The Scientists Who Invented the Zettabyte Era
ShareFiber-optic technology has revolutionized data communications by increasing bandwidth capacity. The invention of the erbium doped fiber amplifier (EDFA), a tiny optical device enabling gigabytes of more data to be sent at faster speeds, is at the center of the data revolution.
The inventor of the optical amplifier sought to figure out how to send more data in light pulses laser fired down thin strands of glass. Initially, information could travel 10 times further down fiber optic cable than copper wires without suffering signal degradation or loss, but it still was not enough capacity for the information age.
The Zettabyte Era
As a researcher at Southampton University in the mid-1980s, David Payne was part of one of several research teams across the globe scrambling to increase the capacity of optical communications systems. Researchers from U.S. Bell Labs and NTT in Japan were also working on ways to amplify light signals.
At that time, 15 gigabytes of global internet traffic was generated a month, which is the amount each of the world's 4.5 billion Internet users generates today (about 1.4 zettabytes). Including voice and all other forms of digital data, the world generates 40 zettabytes of data monthly.
Two key developments in fiber optics enabled the Zettabyte Era. In 1987, both the teams at Southampton and Bell published papers on optical amplifiers. The erbium doped fiber amplifier (EDFA) uses erbium ions as the gain medium to amplify the laser signal over multiple optical channels. At the time, underseas fiber optic cables had a transmission rate of 280 Mbit/s. By the 1990s, the speed had increased to 5 gigabytes per second.
A complementary development was the invention of dense wavelength-division multiplexing (DWDM) by Ciena. DWDM allows many optical signals to be carried across one fiber on different wavelengths. Optical amplifiers and DWDM are deployed in most metro, long distance, and last mile communications networks today, as well in medical, display, instrumentation, sensors, and many other industries.
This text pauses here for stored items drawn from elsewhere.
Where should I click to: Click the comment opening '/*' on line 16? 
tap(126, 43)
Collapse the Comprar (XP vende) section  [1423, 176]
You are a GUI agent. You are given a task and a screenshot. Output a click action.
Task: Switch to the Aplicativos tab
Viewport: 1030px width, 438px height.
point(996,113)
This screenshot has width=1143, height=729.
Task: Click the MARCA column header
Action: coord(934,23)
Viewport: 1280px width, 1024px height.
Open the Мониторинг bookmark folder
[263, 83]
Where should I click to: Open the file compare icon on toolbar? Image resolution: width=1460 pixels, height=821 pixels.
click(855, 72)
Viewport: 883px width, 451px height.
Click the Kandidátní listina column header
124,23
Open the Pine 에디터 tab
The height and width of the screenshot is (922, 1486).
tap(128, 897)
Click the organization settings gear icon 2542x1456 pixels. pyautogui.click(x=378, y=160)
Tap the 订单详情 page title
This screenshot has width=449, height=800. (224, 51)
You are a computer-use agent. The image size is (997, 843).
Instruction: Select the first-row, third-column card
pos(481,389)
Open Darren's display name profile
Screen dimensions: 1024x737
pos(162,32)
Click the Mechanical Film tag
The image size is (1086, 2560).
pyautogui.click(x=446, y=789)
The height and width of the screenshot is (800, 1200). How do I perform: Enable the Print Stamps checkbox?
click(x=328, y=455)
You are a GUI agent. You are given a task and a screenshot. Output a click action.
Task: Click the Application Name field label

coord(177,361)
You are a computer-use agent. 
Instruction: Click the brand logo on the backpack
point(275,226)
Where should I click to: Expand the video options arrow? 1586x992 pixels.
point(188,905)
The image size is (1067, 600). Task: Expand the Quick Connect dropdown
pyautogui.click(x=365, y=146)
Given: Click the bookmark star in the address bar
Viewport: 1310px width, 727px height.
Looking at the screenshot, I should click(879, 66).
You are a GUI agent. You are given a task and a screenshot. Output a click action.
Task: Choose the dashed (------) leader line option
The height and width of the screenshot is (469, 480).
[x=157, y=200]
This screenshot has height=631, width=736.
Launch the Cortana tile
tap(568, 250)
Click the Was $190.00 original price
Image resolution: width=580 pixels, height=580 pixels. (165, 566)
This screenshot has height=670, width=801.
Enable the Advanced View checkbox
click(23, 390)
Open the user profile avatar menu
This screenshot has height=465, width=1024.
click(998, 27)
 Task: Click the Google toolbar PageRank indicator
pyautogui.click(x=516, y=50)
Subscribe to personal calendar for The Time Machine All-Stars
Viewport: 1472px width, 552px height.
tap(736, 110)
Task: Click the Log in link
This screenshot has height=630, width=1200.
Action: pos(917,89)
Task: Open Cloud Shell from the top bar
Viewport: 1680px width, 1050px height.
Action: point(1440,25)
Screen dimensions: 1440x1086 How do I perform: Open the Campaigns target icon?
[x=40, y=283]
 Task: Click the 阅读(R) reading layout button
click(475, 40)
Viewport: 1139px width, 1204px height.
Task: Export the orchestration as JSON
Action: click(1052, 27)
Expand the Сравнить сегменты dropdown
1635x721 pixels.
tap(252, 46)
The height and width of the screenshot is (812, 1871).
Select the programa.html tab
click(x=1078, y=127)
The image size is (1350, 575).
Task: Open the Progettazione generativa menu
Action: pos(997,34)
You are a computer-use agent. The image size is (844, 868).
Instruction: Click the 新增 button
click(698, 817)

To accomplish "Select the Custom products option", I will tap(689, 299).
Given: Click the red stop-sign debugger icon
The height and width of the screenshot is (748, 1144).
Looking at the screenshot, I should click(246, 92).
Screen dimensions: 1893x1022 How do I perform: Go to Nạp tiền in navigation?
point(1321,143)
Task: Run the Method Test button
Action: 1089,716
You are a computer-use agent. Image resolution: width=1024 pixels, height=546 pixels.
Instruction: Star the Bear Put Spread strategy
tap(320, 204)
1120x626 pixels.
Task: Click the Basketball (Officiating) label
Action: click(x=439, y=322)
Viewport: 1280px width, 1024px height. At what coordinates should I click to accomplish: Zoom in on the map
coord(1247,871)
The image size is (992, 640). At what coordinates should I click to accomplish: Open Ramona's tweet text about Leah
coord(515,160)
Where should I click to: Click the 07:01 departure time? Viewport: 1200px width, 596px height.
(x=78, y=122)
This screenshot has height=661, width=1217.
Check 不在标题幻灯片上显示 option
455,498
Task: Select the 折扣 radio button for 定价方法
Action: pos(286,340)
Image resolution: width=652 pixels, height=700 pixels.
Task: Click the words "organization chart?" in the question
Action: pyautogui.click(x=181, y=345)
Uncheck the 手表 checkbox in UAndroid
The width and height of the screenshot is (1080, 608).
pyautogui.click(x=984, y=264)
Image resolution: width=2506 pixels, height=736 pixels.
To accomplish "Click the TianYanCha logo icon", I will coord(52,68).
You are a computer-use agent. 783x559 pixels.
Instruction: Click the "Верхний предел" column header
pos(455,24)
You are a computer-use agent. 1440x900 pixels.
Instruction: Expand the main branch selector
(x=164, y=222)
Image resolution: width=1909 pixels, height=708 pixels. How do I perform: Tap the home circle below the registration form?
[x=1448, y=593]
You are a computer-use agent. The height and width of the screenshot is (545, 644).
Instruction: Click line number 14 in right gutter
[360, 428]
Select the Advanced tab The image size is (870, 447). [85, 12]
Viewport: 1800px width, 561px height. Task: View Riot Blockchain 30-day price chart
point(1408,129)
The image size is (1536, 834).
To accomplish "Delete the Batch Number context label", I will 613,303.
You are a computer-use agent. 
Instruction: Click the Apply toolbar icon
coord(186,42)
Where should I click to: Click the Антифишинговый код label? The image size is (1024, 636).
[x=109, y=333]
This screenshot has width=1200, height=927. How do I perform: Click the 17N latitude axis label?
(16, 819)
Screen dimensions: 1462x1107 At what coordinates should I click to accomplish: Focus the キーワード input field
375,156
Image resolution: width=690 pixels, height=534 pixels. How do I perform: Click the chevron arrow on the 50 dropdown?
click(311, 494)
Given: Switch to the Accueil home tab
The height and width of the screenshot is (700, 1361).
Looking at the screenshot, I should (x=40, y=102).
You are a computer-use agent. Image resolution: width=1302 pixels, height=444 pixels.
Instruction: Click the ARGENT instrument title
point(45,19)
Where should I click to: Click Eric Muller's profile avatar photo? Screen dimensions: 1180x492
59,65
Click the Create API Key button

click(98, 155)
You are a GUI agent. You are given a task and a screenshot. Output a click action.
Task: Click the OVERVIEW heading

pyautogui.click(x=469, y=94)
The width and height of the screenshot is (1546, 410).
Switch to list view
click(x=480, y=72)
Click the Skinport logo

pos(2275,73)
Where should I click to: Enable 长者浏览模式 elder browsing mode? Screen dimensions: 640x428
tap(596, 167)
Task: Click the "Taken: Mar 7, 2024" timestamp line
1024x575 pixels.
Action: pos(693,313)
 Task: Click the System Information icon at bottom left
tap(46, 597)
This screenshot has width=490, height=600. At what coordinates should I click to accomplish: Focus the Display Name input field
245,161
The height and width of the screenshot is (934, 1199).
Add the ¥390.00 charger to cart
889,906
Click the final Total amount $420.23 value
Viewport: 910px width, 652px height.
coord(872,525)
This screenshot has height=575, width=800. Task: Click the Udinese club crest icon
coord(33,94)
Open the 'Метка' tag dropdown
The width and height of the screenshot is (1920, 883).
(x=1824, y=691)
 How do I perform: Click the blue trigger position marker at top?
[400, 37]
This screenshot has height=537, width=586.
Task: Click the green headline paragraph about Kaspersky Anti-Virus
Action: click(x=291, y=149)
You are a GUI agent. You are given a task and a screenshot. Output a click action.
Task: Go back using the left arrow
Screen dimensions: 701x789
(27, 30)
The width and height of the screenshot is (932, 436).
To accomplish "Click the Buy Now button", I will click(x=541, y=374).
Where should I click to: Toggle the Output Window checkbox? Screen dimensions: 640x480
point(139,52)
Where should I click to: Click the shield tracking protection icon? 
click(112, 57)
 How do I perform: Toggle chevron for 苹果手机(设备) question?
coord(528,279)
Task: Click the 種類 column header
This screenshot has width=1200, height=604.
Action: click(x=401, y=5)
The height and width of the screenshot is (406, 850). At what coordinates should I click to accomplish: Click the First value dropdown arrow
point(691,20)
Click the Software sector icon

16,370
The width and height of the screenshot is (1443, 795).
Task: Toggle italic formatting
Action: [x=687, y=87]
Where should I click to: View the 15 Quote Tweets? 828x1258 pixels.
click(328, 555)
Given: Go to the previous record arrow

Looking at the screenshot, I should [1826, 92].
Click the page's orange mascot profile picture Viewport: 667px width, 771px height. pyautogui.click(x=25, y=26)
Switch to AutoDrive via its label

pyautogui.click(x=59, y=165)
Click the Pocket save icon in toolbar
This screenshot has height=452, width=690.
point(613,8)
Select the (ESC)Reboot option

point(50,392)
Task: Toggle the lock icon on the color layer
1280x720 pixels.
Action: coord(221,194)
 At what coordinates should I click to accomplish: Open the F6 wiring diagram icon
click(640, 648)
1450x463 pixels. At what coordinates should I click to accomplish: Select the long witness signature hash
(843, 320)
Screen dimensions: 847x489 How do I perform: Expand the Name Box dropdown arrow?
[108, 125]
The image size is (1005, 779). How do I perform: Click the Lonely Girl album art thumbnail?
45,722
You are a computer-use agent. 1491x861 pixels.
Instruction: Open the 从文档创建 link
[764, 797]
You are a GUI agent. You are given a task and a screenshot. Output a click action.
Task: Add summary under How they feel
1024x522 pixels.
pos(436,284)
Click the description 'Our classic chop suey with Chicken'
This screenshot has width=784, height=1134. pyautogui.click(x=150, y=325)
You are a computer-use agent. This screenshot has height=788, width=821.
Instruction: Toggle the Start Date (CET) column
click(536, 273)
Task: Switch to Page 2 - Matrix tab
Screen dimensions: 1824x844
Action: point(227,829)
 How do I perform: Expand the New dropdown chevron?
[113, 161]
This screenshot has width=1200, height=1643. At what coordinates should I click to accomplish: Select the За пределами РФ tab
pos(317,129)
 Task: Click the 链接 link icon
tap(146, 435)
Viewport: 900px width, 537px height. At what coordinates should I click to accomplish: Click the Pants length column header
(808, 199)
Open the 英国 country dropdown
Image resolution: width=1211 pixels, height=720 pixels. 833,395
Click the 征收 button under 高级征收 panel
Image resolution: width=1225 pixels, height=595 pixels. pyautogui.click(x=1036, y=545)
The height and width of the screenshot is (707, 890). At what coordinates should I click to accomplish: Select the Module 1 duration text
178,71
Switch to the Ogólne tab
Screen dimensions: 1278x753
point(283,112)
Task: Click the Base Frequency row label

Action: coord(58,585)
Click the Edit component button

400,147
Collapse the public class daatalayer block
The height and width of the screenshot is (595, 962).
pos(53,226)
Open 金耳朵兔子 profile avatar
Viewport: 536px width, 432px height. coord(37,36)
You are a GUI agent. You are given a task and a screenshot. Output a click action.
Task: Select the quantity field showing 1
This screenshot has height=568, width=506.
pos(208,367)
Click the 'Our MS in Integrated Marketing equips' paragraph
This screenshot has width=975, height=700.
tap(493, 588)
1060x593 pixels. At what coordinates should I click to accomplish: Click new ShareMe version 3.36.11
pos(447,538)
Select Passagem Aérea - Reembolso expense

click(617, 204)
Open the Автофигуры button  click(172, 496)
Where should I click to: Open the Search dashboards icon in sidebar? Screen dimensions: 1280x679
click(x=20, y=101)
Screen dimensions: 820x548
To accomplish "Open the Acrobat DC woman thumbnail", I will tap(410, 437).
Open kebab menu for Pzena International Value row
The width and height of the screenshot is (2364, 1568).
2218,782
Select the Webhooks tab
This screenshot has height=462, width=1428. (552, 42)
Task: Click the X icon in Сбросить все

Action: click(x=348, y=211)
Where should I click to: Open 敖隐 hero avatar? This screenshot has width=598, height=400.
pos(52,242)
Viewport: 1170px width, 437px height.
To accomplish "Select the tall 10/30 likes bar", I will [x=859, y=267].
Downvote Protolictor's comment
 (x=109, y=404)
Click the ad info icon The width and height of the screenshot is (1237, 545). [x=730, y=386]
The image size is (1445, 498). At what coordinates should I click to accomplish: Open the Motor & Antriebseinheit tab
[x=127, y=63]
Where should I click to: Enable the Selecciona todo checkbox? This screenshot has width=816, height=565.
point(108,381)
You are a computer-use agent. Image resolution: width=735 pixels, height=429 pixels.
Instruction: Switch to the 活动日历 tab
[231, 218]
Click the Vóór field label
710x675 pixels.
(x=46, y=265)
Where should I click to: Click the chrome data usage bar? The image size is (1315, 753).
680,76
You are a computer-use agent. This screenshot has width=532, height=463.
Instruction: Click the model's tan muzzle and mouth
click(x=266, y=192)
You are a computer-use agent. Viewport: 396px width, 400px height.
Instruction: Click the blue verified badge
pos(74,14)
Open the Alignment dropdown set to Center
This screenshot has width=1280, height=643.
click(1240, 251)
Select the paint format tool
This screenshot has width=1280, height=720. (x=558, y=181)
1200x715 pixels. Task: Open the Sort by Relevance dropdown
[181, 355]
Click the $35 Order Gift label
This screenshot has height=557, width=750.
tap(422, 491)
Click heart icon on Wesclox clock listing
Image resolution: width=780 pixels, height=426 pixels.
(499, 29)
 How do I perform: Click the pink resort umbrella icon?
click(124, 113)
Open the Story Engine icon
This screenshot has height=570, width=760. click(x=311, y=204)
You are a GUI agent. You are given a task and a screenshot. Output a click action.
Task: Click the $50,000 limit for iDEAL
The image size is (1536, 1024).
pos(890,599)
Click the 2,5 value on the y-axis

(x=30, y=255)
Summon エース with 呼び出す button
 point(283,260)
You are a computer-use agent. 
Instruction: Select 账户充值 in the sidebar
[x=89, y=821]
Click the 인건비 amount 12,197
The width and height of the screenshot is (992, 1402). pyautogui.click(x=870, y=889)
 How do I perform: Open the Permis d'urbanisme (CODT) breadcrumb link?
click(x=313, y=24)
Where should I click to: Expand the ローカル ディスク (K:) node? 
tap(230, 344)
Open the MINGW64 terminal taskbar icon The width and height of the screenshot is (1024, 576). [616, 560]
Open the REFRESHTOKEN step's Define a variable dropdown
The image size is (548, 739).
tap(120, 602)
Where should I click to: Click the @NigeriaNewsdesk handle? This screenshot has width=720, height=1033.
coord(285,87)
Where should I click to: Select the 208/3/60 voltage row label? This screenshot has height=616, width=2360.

Fiber Optics for Yottabytes and Geobytes of Data
In 2008, the prestigious Millennium Technology Prize named three laureates for the invention of the EDFA—Emmanuel Desurvire of Bell Labs, Randy Giles of Bell Labs, and David Payne of Southampton University were each recognized as an inventor of the optical amplifier. These researchers continue to contribute cutting edge research applying advanced technologies (nanotechnologies, photonics) and materials to amplifiers, lasers, waveguides and other components of the high speed optical communications network.
As data usage in the Zettabyte Era grows, continuous advances in optical amplifiers will enable faster data processing for internet usage, IoT devices and more into the Yottabyte Era and beyond.